De lo que pasó después sé muy poco. Juan Ignacio se mudó a vivir a Buenos Aires. Allí conoció la cocaína y luego la heroína. Se sumergió, sin escafandra ni esnórquel en su propio e inmenso mar de dudas. Dicen los que lo quieren que un buen día, sin embargo, se regeneró y se volvió importante ejecutivo de una transnacional. Desde su cómoda posición ha podido capear con mucha profesionalidad estos malos tiempos que vive su país. Hasta dicen que lo van a llamar, por su enorme talento y agresiva competitividad, a un puesto clave en la Secretaría de Industrias. Hoy me ha vuelto a sonreír con esa risa de dientes agudos y me ha dicho, ya con voz adulta, “Carlitos, ¡cuánto tiempo!”... Me ha gustado recibir su llamada. Seguramente iré a visitarlo la próxima vez que vaya a Buenos Aires.
..................No esperaba esa sorpresa. Cuando empezaron a llover las flechas sobre los suyos fue tarde para gritarles que vuelvan a los botes. Giró la cabeza y calculó que detrás de la primera fila de árboles, acabada la playa, habrían ya una centena de enemigos con garrotes, arcos y lanzas. Desenvainó la espada y plantó firmemente los pies. Magallanes sintió un sudor frío que se le empezaba a descolgar desde las sienes. Apretó fuertemente los dientes, dio una última mirada a su gente, como quien intenta empezar una arenga pero prefirió callar (el griterío hubiera hecho ridícula toda instrucción). Avanzó con la espada en alto sólo para darse cuenta de que el golpe sordo de ésta sobre otro cuerpo le seguía pareciendo como cuando hachaba troncos blandos. Giró el arma ensangrentada para alzarla de nuevo cuando escuchó un rumor sibilante, justo a su izquierda. En ese momento supo que iba a morir. El venablo, envenenado y agudísimo, estaba a pocos centímetros de su cuello. Entonces Magallanes aprovechó para desnudarse, para caminar plácidamente entre el fragor de la lucha detenida, reconociendo en cada una de esas antojadas estatuas la desesperación, el terror en cada uno de sus ojos. Aspiró hondamente la brisa calmada, miró complacido a las gaviotas detenidas, se empapó feliz de las olas estáticas y, sin impregnarse de espuma, se zambulló en una jalea gris, tibia y azul. Cuando creyó que había transcurrido una eternidad suficiente, salió hacia la orilla, se vistió y caminó tranquilamente a su impostergable cita. En el último instante se divirtió imaginando que nadie más vería su sus manos, su singular boca, sus dientes de puntas finas. Fue entonces que la terrible herida en su cuello se abrió con un estampido violento y bermejo. La isla -Magallanes no alcanzaría a saberlo- se llamaba Mactan.
Esta mañana no me ha llamado Juan Ignacio Platero: ello es imposible.

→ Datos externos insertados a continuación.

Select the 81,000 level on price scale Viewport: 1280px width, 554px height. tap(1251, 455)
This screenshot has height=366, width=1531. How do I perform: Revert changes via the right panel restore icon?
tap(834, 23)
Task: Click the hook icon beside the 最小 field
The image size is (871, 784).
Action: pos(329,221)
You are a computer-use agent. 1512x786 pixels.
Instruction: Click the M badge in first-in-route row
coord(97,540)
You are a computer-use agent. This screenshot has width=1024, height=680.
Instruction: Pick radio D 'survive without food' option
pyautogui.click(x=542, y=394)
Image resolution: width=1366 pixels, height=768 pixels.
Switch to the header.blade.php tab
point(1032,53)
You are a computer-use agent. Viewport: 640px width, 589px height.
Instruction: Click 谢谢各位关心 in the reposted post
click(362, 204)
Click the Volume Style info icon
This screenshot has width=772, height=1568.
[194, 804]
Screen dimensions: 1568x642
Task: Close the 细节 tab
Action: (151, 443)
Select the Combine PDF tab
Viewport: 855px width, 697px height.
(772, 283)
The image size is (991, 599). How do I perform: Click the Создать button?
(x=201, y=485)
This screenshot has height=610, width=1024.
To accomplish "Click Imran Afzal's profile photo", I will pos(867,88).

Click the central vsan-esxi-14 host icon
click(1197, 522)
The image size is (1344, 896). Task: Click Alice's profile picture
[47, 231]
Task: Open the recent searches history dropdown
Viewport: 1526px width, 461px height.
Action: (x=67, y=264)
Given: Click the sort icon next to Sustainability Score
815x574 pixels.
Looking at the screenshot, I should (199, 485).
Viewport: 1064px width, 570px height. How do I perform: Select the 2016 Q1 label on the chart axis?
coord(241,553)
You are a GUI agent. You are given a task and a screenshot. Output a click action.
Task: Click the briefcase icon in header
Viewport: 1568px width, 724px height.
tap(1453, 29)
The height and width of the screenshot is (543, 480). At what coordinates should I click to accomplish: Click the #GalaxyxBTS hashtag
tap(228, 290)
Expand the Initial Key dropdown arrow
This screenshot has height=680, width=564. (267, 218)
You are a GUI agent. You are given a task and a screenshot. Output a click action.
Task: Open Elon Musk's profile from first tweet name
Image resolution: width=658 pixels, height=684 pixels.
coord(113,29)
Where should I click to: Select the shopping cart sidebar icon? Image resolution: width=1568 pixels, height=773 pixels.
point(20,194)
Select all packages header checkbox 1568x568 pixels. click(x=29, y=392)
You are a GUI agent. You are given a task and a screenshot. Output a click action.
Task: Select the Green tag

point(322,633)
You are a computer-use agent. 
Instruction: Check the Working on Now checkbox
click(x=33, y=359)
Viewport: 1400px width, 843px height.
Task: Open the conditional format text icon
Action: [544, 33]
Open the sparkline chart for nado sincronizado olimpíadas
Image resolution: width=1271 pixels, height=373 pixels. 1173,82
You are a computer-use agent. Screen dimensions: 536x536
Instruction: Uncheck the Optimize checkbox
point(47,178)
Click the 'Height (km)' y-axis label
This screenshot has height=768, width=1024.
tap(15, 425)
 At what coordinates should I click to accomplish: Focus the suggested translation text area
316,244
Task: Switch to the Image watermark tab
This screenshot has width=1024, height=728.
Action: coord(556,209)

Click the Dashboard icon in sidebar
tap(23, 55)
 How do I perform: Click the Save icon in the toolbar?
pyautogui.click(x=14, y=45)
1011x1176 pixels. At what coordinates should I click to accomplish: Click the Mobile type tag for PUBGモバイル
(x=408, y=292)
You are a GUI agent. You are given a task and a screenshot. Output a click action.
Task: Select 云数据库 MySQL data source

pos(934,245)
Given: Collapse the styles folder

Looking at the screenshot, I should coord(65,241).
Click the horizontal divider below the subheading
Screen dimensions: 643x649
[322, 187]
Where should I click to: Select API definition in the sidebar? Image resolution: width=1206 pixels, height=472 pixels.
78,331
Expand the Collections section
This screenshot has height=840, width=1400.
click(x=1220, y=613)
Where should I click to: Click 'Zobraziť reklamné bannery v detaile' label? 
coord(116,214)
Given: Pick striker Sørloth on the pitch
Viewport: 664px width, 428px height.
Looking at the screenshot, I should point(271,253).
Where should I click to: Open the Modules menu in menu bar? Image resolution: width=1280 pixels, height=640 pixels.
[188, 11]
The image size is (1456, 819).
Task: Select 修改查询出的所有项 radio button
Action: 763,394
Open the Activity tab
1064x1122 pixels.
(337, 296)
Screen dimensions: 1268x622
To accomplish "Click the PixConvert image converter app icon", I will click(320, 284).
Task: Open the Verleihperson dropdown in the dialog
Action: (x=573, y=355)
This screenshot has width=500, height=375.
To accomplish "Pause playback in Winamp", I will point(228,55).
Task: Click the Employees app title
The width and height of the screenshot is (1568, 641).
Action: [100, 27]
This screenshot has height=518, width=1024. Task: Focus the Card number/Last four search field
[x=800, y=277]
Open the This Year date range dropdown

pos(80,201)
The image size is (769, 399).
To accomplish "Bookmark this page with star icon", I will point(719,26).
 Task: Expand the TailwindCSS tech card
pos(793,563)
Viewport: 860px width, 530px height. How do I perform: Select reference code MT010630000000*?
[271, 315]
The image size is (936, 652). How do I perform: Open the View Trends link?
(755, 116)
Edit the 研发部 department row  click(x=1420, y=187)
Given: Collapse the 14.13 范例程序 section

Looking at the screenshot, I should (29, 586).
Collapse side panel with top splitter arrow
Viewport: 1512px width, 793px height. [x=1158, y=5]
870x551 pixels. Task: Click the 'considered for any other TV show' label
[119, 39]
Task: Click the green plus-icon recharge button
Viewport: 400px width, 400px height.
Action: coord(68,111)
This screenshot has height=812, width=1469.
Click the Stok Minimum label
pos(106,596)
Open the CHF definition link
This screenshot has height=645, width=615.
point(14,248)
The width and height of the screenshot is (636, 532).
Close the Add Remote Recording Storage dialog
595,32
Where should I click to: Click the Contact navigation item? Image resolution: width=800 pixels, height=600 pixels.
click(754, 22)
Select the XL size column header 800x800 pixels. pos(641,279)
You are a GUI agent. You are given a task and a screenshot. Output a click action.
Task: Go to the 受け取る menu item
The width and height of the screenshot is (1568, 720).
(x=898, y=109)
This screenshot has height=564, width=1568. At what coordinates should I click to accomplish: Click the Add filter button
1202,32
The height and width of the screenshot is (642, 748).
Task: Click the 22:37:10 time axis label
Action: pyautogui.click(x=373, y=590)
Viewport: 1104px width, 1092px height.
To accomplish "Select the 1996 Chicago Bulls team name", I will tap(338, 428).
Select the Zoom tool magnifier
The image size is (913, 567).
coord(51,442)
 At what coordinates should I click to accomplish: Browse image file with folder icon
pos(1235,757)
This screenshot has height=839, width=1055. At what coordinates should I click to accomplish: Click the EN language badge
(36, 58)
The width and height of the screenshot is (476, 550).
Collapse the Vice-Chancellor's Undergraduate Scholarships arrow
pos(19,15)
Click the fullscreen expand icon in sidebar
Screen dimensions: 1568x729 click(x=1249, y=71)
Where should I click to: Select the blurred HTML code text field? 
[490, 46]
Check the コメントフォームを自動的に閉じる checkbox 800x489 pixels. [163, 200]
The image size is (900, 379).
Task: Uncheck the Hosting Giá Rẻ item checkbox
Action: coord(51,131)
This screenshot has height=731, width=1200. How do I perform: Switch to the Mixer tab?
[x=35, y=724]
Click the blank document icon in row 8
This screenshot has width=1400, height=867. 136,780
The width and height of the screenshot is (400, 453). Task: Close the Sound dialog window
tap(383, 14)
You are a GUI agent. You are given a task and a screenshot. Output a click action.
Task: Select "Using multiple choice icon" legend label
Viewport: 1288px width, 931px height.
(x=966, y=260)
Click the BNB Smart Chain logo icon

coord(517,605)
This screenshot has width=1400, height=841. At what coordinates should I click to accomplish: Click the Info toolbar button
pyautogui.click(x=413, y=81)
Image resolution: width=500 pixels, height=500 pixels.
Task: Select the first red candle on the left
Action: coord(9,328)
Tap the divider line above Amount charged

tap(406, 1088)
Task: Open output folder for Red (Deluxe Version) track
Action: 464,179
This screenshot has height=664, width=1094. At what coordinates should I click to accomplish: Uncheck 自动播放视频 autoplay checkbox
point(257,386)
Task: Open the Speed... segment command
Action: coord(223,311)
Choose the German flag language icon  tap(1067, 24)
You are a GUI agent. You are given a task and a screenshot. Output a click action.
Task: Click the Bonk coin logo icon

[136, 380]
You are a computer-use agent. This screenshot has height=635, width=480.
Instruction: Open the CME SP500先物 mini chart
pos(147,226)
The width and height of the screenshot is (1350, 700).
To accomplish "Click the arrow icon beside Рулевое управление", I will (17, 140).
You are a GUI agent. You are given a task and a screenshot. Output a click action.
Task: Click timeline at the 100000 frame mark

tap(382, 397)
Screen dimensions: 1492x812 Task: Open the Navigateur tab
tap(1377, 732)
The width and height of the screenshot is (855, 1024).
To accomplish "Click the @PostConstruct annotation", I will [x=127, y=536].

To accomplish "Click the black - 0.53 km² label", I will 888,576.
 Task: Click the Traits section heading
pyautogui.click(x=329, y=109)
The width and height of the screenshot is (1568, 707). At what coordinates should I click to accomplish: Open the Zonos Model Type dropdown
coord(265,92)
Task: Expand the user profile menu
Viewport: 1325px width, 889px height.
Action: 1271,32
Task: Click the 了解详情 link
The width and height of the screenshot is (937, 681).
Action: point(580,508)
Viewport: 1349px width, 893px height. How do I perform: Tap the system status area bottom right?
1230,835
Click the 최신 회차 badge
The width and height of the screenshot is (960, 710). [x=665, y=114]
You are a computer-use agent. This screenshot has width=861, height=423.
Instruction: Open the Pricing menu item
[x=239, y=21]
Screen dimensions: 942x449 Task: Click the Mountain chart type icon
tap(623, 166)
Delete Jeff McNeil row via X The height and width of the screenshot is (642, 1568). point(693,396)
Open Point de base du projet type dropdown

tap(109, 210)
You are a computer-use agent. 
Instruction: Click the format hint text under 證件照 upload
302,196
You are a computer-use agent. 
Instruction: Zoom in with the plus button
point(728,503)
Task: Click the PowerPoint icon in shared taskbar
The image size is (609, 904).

Juan Ignacio Platero, transcurrido el luto del terrible trauma del vejamen, se mudó a vivir a Buenos Aires. Allí conoció la cocaína y luego la heroína. Se sumergió, sin escafandra ni esnórquel en su propio e inmenso mar de dudas. Pensamos, los que lo queremos, que un buen día, vino y nos miró como si no existiéramos (que nos miró a los ojos, como si fuéramos estatuas) y que tras de eso siguió caminando, tranquilamente, hasta recostarse callado sobre la línea del tren que va de Hurlingham a Retiro, mientras en la pampa amanecía, hermosamente.
Desde ese día (o el siguiente), Juan Ignacio Platero mora en Recoleta.
En el mausoleo que pertenece a la familia.